Exercise text ▸
====
Deferred adjudication is another possibility. This form of community supervision allows the defendant to plead guilty or no contest, but the court holds off on entering a final conviction. If the defendant successfully completes the deferred period, the case is dismissed without a formal conviction on their record. This offense is not among the statutory exclusions that bar deferred adjudication for certain felonies. Whether a judge actually offers it depends heavily on the facts of the case and the defendant’s background — someone with prior assaults on officers is unlikely to get the option.

Probation sounds lenient compared to prison, but violating its terms sends the defendant back before the judge, who can then impose any sentence within the original two-to-ten-year range. Courts take these violations seriously, and many defendants end up serving prison time after failing to comply with supervision conditions.

Long-Term Consequences Beyond the Sentence

The prison term and fine are just the beginning. A third-degree felony conviction in Texas strips several civil rights and creates lasting practical obstacles.
====
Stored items
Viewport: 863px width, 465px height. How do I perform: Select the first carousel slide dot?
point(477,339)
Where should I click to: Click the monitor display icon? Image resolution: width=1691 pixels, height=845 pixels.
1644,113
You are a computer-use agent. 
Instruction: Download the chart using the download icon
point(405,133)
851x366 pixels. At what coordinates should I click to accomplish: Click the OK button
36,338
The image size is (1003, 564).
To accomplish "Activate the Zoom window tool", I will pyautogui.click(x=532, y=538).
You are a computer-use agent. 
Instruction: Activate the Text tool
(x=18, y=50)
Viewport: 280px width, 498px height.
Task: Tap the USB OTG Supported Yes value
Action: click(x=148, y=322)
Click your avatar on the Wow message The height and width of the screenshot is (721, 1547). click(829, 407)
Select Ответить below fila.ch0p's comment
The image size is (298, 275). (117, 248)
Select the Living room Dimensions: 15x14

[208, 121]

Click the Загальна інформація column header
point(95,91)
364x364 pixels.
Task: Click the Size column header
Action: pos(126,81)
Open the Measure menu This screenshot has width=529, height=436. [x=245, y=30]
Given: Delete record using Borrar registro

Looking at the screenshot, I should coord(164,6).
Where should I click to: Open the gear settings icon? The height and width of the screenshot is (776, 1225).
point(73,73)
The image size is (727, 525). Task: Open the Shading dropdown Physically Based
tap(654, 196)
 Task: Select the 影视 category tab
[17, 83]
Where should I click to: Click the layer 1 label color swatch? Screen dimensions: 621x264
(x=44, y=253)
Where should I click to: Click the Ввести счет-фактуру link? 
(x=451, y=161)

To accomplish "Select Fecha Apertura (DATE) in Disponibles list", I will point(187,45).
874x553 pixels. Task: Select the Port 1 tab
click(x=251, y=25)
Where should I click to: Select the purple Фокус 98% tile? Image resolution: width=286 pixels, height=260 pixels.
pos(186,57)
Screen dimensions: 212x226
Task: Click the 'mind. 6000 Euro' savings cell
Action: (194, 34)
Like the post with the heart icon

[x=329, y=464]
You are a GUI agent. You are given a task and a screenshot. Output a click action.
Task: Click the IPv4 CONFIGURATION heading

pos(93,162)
====
Assignment ▸ In two sentences, summarize the exercise text on deferred adjudication and its consequences.

Written solution ▸ Deferred adjudication lets a defendant plead guilty or no contest without a final conviction being entered, and completing the deferred period leads to dismissal of the case, though whether a judge offers it depends on the facts and the defendant's background. Violating probation can bring any sentence within the original two-to-ten-year range, and a third-degree felony conviction in Texas also strips several civil rights and creates lasting practical obstacles.